A transition state towards communism. That's what the government officially called it. The country spent 74 years in that 'transition' state.
It had little in common with the socialist democracies of Europe, nothing in common with the communist proscriptions of Marx, and some in common with the much maligned state capitalism of today's China.
When Ivan was a boy, he asked a Party Man, "How will we know when true communism has been acheived?"
The Party Man thought for a little bit, and said, "The shops will be full of goods, and there will be no money."
Decades later, in the early 1990s, Ivan is now an old man. He looks through the windows of the department stores, and sticks his hands in pickets. He smiles to himself, and whispers, "At last, true communism!"

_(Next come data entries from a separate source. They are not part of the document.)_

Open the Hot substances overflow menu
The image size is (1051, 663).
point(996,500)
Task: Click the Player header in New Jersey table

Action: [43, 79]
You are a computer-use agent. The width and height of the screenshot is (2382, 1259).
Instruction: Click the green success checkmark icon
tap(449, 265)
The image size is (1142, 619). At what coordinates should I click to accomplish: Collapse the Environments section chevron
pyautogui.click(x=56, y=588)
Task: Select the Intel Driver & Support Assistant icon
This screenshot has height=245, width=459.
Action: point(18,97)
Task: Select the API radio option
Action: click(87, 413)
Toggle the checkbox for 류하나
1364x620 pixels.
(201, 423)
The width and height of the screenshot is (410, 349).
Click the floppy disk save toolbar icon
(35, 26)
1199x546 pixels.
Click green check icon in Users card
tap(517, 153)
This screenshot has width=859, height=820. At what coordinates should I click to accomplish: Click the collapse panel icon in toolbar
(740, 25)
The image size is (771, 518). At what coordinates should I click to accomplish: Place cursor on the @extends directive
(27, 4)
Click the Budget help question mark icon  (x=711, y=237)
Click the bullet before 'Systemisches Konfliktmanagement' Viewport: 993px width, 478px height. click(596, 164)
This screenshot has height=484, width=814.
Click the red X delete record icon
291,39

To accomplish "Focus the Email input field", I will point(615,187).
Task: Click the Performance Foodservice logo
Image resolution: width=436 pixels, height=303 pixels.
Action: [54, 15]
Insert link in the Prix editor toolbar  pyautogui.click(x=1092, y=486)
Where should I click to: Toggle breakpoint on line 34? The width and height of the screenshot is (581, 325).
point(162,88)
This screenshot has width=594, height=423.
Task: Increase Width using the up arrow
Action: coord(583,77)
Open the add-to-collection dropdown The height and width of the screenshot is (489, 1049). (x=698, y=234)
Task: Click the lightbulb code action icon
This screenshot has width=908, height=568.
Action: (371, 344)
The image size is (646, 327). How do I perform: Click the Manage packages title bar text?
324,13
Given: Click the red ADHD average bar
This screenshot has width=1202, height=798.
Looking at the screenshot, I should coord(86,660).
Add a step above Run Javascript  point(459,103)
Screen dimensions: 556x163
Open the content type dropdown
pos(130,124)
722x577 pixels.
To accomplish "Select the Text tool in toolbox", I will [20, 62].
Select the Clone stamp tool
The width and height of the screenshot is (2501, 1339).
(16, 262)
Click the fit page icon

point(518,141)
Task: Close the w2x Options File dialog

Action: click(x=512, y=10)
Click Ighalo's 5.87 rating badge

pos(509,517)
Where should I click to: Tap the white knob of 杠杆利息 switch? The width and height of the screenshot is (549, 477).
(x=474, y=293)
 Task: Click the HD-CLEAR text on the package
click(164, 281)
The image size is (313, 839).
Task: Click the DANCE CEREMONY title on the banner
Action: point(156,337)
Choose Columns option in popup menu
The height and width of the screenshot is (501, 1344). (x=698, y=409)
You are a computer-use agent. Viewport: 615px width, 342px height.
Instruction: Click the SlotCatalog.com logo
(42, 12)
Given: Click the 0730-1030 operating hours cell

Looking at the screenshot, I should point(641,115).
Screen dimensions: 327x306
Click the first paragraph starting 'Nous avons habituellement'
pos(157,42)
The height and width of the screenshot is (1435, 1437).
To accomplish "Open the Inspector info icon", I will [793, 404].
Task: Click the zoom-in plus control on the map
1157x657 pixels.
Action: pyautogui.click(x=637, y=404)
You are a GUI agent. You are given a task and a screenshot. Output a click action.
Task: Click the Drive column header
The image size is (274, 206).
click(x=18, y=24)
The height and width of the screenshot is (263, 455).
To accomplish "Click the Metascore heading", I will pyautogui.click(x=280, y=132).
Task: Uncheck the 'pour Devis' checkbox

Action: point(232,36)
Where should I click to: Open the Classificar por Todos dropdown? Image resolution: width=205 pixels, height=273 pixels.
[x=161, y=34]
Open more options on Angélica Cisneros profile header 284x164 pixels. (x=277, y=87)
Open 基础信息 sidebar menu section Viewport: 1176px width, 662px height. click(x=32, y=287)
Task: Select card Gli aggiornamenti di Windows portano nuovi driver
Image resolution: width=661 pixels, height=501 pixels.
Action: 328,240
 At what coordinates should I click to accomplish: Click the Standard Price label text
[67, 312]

My grandfather visited Moscow after chernobyl on invitation by some radiation chemistry prof he knew. You had to stand in line to buy a weight quantity of bread and other basic necessitys like cheese, butter oder meat. There was only one type of bread. They ate their eveninglunch in a park. I can not tell how the food was for official delegations but this was what a privat dinner with a relative well off friend looked like.
I'm not saying there aren't any reasons. But since the people nominally owned the Soviet economy, it's odd to assume by default that the people is charging itself.
They got away from that idiocy once they starved 10mil+ people to death. Money was there and barter(vodka as premium item that could get you anything, like seeing good doctor, getting car fixed, getting caviar). Also those stores also sold from the back to their friends
Well I think a certain amount of food should be free, and only really communists talk about that kind of thing historically. I was curious if that had been implemented there. For example in present day japan individuals do not pay for medical care. I wondered if the soviets ever tried to do that with food.
I’d like to see free food, shelter, clothing, medical care, and internet access made available to all people. I just wondered if the soviets tried any of that.